What is required - Return all lines in the data where the string "avatar" can be found.
** Record extracts follows **
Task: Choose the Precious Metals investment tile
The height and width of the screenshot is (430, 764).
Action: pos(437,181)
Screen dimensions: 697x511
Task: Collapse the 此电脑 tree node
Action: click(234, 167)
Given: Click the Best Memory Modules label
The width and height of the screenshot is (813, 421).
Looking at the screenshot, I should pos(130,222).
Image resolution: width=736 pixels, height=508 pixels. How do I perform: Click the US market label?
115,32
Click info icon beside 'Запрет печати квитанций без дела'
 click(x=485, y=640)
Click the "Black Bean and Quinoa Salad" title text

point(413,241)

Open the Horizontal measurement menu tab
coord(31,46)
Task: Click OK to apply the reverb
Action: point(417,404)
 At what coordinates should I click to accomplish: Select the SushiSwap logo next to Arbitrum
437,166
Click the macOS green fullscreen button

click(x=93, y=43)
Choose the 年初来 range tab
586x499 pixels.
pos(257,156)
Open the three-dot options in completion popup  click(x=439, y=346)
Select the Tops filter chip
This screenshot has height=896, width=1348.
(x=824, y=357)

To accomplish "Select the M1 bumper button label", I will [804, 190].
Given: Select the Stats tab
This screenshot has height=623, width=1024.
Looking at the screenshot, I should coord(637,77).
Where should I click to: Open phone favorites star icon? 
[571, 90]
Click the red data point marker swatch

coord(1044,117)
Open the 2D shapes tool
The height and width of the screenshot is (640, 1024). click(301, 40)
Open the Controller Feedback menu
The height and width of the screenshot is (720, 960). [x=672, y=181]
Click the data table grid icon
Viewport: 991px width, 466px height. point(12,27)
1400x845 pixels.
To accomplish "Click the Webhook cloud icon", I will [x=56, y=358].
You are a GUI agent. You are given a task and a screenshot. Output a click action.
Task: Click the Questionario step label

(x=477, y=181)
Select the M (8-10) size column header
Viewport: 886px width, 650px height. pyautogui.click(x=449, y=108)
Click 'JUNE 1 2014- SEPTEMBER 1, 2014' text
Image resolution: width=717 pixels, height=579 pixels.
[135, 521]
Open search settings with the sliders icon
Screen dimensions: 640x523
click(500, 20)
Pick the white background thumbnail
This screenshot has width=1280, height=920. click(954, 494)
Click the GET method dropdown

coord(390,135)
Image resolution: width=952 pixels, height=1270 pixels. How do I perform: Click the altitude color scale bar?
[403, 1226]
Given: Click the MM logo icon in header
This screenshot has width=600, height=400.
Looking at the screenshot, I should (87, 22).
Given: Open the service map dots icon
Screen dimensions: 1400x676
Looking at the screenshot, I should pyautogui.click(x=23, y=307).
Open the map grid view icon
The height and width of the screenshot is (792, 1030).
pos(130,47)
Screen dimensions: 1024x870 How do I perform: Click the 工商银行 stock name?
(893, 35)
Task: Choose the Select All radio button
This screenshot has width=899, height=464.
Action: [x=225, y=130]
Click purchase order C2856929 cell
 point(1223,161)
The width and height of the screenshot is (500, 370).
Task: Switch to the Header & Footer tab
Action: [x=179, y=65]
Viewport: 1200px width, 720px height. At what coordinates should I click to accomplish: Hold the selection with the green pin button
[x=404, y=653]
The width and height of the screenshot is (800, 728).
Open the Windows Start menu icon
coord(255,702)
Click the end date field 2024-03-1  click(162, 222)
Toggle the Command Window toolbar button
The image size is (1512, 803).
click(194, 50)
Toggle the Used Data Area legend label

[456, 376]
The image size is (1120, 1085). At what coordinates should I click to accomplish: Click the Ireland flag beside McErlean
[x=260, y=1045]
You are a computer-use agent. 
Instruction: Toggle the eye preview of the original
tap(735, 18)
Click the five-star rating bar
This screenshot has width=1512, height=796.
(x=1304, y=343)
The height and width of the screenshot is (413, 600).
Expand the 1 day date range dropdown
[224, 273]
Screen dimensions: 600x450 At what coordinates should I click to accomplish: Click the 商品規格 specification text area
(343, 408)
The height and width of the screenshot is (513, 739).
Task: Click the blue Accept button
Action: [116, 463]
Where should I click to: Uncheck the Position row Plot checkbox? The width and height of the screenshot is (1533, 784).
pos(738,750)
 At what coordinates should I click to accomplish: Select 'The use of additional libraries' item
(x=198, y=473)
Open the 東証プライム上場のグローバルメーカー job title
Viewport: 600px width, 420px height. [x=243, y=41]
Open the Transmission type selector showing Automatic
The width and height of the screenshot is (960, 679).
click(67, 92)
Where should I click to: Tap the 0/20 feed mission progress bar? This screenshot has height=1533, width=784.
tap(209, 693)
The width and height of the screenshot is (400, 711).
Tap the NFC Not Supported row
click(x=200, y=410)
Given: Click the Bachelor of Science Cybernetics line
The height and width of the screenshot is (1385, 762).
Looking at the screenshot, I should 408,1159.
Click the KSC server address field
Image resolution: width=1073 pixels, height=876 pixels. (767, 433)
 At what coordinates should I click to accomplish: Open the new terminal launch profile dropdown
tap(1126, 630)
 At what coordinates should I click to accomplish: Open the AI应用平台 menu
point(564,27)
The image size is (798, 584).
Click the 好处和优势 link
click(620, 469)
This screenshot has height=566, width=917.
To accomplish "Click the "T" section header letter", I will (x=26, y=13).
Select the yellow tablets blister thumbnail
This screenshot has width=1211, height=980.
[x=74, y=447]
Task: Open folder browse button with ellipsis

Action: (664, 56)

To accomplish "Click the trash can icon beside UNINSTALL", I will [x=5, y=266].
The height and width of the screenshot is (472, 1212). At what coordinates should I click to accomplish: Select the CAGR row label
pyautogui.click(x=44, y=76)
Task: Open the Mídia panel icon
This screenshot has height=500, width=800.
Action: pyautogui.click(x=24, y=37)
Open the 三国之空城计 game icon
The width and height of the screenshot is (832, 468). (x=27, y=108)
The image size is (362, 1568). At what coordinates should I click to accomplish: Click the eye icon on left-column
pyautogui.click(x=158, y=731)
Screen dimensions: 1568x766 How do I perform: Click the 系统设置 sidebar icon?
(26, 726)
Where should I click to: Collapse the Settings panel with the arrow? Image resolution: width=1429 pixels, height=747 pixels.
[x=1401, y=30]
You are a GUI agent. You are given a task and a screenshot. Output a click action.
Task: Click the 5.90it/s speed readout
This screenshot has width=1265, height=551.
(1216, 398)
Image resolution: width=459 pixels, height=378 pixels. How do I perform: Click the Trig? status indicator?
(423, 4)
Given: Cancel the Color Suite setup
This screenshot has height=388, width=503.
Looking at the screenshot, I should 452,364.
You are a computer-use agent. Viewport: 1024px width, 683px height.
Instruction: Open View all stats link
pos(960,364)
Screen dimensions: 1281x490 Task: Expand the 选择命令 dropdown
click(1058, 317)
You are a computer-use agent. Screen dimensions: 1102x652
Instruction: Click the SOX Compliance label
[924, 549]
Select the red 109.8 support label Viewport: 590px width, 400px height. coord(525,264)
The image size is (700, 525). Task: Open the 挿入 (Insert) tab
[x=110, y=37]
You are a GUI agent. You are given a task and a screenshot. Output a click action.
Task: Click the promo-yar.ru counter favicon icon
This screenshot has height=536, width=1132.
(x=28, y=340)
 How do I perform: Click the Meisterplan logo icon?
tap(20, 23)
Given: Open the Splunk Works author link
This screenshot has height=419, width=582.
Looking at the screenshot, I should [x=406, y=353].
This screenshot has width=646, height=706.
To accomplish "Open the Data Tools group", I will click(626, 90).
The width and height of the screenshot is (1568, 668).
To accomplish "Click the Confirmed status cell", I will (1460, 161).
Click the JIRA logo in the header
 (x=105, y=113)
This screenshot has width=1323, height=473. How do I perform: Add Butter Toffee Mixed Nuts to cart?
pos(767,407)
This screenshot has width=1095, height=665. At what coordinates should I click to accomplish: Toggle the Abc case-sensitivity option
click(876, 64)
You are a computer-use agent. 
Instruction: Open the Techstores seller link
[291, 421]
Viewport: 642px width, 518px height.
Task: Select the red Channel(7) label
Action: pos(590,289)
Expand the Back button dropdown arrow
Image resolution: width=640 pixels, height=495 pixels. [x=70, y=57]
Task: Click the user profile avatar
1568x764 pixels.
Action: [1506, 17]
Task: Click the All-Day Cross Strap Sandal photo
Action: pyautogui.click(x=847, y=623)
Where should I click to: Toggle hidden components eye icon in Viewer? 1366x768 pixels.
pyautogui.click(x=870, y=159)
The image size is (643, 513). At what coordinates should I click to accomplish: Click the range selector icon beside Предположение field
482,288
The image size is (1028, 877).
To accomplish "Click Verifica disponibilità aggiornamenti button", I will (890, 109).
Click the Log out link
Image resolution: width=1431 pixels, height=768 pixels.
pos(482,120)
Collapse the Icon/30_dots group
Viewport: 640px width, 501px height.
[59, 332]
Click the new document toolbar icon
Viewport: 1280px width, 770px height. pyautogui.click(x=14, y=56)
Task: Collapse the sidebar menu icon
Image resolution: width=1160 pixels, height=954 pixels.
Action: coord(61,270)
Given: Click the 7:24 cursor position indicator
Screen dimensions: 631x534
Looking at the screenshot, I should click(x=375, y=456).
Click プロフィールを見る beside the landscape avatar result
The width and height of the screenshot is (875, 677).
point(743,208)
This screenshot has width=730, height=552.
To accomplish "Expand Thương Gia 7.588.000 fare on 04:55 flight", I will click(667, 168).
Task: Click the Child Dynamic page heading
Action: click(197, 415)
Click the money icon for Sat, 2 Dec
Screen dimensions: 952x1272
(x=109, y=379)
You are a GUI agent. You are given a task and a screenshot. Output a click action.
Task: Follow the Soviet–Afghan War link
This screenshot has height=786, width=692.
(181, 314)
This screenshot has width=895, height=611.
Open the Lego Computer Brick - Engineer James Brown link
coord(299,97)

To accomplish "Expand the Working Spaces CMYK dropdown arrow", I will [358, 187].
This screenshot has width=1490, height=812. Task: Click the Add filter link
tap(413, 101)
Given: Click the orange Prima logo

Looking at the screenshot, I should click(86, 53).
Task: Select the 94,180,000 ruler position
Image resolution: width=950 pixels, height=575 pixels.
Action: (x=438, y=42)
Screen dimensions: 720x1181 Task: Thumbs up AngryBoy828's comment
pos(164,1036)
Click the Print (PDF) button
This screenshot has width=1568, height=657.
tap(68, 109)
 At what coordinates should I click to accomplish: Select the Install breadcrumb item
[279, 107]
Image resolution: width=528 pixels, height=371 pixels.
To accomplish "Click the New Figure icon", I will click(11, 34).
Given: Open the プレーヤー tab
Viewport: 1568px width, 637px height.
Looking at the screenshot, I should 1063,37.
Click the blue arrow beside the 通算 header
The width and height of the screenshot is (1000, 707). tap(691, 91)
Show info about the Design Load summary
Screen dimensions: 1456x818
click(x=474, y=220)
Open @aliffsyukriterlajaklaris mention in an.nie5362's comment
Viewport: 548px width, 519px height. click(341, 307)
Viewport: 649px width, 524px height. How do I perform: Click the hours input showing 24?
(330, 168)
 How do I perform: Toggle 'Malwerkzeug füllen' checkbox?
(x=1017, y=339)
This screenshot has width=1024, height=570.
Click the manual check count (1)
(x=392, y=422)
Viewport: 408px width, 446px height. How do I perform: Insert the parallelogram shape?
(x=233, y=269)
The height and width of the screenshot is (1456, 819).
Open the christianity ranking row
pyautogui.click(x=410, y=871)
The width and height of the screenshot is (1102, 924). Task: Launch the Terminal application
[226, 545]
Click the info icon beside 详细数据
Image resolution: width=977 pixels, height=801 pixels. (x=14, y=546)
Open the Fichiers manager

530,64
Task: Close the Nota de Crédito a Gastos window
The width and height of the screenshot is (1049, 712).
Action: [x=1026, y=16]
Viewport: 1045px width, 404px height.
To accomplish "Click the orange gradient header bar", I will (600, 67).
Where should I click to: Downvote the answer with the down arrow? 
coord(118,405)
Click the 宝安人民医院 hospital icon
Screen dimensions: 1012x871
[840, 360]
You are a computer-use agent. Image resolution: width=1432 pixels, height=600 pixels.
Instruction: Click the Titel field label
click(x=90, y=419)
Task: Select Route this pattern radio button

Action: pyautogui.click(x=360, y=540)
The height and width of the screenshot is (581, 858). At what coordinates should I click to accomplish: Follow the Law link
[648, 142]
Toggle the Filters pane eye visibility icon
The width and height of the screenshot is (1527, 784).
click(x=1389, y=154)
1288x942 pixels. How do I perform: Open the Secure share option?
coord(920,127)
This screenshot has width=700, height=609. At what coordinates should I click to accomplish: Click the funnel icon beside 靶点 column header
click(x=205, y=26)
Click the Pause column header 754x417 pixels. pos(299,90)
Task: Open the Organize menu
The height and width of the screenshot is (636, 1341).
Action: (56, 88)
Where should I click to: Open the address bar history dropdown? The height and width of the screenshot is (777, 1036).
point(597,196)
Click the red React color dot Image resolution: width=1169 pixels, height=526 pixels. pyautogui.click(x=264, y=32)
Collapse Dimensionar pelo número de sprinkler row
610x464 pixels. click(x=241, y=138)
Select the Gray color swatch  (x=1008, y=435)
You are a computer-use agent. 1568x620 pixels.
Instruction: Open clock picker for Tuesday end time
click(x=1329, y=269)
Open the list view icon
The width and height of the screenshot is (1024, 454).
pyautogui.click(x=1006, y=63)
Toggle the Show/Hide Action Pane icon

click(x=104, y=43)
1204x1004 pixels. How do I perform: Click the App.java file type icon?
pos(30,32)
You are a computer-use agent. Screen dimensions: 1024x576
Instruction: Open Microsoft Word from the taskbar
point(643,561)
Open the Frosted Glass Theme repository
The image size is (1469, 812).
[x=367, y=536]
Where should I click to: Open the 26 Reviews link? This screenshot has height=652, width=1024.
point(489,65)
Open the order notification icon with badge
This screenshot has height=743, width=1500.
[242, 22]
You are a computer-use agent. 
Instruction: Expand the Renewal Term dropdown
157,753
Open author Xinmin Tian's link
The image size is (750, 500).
** End of Record extracts **
Task result -
Task: Click the user profile avatar
Click プロフィールを見る beside the landscape avatar result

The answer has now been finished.